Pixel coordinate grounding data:
------------------------------

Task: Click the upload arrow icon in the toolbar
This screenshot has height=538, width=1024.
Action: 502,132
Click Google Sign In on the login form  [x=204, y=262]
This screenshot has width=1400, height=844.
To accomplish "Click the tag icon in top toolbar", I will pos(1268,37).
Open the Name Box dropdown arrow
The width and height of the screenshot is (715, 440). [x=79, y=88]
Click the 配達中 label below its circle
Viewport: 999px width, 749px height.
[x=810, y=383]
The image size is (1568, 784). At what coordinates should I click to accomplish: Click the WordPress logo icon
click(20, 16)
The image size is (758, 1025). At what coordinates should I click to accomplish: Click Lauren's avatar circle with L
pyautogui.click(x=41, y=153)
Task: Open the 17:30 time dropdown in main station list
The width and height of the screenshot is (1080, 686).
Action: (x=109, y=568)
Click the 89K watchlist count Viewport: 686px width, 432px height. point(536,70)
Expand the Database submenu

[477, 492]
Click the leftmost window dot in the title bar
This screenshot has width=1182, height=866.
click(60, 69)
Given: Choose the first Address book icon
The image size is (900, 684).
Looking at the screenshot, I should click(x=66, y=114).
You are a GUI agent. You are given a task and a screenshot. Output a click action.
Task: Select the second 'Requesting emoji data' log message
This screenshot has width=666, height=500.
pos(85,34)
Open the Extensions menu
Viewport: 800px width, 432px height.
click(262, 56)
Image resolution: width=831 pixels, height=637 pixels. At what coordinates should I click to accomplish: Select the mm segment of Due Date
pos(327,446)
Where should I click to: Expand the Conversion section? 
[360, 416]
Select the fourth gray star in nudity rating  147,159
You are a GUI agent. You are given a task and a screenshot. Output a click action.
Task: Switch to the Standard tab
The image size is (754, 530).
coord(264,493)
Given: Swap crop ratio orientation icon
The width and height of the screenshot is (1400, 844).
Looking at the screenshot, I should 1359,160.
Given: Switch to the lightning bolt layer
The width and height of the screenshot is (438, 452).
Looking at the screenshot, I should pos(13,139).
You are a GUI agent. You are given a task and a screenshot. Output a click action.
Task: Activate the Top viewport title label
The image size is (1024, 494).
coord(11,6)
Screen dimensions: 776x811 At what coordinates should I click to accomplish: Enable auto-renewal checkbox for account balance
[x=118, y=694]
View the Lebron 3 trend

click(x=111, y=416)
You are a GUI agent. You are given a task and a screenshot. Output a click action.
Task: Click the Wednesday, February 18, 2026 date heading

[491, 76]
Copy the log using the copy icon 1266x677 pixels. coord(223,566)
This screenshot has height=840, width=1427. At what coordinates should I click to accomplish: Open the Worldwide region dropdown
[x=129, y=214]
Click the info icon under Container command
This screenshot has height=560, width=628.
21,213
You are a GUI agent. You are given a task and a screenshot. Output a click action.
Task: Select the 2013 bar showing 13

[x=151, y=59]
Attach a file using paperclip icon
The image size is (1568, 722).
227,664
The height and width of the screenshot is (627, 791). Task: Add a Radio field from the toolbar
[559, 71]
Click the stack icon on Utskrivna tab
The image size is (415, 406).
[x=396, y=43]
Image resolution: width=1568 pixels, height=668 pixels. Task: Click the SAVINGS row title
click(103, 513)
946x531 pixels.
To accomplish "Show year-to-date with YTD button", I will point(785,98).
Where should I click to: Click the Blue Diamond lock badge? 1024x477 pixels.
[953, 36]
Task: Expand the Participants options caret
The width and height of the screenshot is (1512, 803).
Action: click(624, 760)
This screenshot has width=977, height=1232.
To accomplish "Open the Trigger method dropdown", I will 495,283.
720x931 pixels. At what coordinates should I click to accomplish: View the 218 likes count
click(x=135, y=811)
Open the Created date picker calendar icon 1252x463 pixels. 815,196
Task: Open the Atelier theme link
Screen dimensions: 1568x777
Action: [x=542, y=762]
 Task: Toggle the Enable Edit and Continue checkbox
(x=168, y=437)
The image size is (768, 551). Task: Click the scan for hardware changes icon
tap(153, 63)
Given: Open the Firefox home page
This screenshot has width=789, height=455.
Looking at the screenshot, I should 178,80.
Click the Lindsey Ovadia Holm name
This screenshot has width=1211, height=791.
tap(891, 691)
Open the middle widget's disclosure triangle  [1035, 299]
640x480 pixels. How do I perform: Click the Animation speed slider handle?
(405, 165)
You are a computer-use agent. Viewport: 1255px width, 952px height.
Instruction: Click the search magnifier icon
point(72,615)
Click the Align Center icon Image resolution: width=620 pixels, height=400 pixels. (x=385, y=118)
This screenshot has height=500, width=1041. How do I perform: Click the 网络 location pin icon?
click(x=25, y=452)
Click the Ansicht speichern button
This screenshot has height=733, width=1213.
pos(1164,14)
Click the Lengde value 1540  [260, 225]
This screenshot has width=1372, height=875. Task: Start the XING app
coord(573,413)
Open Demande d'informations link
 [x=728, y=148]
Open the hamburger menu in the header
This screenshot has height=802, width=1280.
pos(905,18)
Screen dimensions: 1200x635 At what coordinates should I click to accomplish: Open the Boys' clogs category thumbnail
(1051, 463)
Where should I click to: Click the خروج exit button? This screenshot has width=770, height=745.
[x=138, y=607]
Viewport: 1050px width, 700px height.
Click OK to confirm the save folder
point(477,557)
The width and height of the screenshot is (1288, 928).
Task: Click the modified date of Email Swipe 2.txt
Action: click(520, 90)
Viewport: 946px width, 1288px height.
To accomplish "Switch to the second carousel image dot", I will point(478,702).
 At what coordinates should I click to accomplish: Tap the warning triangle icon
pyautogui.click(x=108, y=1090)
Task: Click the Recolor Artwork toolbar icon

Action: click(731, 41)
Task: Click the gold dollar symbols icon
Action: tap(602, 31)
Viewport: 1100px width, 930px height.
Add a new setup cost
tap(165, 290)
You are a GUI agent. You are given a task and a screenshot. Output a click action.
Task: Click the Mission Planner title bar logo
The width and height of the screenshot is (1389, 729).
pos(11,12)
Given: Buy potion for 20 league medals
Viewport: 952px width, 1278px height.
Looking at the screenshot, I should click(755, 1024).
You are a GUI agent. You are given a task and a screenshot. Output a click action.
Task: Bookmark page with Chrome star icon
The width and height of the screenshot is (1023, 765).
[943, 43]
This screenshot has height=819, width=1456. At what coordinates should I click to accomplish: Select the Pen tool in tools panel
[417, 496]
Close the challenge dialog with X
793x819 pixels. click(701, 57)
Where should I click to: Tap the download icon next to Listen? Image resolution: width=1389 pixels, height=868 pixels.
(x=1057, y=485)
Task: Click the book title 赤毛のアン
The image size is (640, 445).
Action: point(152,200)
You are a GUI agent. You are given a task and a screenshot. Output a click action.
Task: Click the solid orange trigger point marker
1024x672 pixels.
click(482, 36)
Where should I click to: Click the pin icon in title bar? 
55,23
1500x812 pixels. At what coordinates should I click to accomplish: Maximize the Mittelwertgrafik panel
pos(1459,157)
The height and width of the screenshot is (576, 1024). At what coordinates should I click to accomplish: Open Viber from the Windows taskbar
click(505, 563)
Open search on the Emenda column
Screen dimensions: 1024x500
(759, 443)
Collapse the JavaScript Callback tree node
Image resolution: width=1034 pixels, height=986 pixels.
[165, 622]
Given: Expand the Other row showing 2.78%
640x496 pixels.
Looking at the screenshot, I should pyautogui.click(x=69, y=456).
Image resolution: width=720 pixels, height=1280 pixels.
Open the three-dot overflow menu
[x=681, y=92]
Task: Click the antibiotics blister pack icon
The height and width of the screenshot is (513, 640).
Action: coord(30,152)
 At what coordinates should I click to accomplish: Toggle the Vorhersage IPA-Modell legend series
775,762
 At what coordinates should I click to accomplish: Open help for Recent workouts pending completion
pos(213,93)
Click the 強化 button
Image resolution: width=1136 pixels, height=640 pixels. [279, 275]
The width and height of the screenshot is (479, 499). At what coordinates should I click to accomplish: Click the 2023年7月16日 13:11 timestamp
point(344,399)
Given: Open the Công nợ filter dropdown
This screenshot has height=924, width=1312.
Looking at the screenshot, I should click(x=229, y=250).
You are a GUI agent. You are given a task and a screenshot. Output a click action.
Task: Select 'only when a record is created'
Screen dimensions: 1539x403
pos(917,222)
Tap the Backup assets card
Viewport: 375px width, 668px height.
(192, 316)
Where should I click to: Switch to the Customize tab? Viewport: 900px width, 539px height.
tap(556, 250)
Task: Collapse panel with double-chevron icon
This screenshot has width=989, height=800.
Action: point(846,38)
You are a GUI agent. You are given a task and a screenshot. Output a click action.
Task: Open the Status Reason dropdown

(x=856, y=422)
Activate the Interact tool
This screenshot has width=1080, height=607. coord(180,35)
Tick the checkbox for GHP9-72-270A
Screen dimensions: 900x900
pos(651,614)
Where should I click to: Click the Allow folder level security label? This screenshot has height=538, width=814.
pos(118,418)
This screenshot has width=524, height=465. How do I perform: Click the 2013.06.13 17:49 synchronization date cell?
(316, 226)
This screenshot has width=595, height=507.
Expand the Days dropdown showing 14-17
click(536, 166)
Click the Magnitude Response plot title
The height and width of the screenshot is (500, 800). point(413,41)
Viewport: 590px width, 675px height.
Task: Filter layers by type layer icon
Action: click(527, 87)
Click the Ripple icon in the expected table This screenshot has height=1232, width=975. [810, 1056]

------------------------------

#### [PROBLEM STATEMENT]
Here the output must be the lines above from the line with "The image size is (768, 551)." to the line with "Open the middle", both included, duplicated word for word and nothing else.

#### [WRITTEN RESPONSE]
The image size is (768, 551). Task: Click the scan for hardware changes icon
tap(153, 63)
Given: Open the Firefox home page
This screenshot has width=789, height=455.
Looking at the screenshot, I should 178,80.
Click the Lindsey Ovadia Holm name
This screenshot has width=1211, height=791.
tap(891, 691)
Open the middle widget's disclosure triangle  [1035, 299]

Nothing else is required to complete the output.